◆ Exercise description ◆
Your answer should consist of all lines in the listing that hold the word "paper".

-------- Record set --------

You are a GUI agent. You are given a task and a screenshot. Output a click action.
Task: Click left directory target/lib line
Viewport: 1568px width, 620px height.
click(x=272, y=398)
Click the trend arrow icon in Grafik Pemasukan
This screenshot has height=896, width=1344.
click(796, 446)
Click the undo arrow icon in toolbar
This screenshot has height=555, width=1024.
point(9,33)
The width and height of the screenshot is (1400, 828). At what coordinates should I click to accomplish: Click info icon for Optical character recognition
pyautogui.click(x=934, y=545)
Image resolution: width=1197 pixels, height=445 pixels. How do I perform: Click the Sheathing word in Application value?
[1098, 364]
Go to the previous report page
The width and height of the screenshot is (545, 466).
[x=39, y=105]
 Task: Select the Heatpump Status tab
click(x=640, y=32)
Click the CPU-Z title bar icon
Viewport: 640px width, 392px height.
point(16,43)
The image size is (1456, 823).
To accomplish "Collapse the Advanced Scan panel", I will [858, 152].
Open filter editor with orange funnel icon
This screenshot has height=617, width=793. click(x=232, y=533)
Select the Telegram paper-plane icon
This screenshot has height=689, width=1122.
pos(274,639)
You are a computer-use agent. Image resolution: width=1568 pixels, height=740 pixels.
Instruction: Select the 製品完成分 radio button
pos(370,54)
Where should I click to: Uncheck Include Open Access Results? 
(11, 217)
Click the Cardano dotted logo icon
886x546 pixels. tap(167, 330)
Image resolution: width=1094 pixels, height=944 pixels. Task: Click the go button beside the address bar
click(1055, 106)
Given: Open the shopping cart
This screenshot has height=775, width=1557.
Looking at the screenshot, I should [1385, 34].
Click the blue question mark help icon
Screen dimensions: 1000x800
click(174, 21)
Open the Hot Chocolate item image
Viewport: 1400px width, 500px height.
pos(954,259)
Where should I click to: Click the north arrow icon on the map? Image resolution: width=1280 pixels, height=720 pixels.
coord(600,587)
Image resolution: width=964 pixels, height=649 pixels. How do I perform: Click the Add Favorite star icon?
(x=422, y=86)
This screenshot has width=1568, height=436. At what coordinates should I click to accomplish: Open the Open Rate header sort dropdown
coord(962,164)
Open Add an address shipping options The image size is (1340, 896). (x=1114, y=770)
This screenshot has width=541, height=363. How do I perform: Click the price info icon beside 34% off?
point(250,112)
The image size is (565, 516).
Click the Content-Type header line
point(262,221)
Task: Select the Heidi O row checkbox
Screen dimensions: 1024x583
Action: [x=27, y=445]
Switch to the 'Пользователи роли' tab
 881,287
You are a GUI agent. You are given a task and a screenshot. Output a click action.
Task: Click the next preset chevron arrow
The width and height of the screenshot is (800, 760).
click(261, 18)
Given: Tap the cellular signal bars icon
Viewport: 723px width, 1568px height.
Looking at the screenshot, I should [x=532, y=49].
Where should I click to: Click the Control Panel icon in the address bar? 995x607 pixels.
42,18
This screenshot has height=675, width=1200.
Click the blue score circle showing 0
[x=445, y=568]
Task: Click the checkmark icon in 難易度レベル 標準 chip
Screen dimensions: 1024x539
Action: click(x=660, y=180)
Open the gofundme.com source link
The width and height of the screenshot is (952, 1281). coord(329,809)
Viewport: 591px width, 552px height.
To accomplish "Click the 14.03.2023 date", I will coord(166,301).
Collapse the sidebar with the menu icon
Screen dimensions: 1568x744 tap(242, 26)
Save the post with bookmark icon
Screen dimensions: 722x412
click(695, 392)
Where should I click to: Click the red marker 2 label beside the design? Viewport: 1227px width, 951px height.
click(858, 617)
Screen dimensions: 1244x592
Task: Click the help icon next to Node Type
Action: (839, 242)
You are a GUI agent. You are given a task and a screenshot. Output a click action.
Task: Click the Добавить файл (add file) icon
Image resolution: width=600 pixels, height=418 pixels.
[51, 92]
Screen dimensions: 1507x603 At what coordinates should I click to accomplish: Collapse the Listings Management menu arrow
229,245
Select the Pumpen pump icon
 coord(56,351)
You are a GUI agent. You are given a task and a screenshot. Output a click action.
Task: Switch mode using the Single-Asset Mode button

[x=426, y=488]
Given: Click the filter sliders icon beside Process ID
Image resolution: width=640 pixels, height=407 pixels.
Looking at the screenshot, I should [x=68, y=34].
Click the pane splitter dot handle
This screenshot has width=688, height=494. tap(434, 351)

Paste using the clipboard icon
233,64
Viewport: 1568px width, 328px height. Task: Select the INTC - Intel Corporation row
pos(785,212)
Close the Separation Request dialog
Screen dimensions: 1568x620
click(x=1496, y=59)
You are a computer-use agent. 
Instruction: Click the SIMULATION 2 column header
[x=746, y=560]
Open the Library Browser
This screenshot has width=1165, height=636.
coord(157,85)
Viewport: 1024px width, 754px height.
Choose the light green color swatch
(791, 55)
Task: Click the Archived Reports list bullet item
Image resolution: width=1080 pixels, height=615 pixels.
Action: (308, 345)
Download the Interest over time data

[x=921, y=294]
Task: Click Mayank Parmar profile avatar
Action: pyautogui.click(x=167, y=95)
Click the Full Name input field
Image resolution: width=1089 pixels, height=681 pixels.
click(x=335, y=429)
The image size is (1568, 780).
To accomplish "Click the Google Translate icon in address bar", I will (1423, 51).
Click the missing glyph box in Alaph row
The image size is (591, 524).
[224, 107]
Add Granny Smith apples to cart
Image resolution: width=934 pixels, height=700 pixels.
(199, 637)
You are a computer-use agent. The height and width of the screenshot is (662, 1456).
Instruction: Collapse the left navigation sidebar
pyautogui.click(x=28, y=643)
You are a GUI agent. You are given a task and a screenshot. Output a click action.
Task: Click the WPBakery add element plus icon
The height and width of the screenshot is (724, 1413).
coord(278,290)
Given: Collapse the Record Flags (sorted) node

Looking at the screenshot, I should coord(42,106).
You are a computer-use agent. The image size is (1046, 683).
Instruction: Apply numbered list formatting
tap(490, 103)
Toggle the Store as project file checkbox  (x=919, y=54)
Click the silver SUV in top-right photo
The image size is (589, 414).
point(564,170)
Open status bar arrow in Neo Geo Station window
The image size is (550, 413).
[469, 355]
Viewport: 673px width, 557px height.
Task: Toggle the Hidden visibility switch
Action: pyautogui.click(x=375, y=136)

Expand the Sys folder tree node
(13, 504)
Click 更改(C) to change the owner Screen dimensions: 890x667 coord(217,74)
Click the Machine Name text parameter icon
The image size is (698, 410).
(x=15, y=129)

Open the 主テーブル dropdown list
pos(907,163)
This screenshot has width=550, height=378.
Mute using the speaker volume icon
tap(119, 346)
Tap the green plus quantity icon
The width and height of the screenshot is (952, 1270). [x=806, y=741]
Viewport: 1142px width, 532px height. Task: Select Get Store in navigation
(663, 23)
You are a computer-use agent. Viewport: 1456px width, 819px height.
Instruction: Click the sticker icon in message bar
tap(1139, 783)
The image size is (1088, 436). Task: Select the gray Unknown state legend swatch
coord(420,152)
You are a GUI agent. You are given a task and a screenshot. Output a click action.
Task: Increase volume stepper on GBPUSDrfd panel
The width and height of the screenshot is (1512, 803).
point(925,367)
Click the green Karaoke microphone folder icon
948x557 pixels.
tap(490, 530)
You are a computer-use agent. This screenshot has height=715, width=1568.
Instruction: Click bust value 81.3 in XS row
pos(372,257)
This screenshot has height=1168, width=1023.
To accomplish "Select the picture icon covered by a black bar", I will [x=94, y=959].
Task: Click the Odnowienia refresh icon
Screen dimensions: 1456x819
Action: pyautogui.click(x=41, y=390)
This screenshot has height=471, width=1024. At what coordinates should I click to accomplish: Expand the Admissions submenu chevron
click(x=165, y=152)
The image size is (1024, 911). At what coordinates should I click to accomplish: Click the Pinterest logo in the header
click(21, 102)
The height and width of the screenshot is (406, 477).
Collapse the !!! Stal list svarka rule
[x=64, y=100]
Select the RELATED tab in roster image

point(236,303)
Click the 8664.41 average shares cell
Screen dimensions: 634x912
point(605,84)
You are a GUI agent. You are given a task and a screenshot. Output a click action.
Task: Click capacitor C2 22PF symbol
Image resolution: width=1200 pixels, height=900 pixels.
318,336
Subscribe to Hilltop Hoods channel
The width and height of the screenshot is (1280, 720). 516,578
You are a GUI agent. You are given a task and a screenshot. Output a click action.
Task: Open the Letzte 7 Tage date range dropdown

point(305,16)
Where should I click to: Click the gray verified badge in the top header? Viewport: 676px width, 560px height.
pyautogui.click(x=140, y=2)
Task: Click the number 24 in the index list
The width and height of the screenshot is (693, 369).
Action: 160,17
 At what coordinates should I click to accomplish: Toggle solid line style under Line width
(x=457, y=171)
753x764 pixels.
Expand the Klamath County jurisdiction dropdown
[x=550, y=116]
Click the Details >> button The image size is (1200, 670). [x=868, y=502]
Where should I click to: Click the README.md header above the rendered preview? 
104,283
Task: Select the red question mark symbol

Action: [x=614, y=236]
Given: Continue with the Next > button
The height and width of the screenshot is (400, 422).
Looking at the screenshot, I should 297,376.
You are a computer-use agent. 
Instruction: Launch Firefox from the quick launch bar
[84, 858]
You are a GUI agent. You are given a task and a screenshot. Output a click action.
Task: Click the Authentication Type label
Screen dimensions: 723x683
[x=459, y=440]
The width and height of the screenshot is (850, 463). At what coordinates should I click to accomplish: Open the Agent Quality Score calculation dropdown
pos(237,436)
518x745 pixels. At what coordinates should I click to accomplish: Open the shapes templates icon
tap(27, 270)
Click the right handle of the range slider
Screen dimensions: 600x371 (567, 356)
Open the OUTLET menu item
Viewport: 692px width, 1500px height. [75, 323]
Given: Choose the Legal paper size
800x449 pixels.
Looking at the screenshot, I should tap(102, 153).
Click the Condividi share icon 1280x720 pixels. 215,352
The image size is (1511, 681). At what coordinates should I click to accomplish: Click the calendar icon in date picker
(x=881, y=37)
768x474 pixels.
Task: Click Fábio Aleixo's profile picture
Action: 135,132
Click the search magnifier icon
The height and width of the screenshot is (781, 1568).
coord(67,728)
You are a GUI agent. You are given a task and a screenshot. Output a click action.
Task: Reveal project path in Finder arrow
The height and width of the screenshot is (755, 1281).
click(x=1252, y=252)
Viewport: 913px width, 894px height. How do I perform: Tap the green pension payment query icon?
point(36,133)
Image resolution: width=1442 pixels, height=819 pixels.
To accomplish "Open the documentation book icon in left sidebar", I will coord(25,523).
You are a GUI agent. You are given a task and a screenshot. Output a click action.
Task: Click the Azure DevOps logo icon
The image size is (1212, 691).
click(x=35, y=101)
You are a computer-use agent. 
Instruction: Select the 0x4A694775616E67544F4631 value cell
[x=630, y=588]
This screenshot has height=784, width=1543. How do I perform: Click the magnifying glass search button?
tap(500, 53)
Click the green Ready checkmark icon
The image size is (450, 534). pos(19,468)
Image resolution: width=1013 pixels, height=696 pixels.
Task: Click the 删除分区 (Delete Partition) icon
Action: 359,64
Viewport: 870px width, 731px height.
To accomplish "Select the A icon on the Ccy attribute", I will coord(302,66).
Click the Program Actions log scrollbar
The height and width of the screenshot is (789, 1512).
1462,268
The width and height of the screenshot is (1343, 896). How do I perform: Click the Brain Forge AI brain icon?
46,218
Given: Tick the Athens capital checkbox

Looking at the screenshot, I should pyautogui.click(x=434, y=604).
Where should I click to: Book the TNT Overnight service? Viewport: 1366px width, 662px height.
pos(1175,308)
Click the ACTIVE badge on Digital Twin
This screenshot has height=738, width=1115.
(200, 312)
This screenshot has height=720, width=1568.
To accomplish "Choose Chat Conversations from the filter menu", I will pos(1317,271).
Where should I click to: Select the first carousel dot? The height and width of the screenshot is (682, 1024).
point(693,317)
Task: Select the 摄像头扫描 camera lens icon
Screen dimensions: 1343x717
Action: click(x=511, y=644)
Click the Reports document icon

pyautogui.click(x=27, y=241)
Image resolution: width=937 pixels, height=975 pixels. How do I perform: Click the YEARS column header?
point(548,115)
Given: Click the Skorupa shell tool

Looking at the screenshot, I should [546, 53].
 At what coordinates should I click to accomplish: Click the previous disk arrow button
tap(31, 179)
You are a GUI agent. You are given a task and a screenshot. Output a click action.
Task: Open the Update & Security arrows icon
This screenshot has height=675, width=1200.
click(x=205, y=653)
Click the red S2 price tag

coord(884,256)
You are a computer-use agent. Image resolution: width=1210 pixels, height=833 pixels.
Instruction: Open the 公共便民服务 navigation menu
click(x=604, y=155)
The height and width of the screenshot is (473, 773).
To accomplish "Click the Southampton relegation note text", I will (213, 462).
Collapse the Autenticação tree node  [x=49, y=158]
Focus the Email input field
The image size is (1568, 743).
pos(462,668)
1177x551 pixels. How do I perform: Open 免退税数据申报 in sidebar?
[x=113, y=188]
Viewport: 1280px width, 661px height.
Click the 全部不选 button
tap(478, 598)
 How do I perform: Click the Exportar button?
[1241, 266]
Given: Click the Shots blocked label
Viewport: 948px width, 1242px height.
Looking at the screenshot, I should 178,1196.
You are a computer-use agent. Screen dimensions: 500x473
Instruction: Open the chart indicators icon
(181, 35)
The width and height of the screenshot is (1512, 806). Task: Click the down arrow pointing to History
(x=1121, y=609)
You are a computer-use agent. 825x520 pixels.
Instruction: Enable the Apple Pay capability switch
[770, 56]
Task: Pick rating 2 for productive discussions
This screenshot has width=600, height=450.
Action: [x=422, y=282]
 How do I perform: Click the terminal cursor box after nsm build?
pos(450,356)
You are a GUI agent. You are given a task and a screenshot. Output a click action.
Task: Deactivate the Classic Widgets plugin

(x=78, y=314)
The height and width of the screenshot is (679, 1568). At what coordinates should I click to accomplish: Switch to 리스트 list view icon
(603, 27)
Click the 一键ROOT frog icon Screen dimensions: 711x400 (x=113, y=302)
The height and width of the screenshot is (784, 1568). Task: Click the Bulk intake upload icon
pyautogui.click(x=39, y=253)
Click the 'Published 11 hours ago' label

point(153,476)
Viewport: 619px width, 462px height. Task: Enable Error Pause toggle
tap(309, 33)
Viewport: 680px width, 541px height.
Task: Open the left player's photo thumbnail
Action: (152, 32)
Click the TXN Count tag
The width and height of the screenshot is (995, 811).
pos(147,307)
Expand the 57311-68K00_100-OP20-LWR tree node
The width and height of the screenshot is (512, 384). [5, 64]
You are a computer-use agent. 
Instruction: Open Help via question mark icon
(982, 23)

--------

◆ Task response ◆
Select the Telegram paper-plane icon
Given: Choose the Legal paper size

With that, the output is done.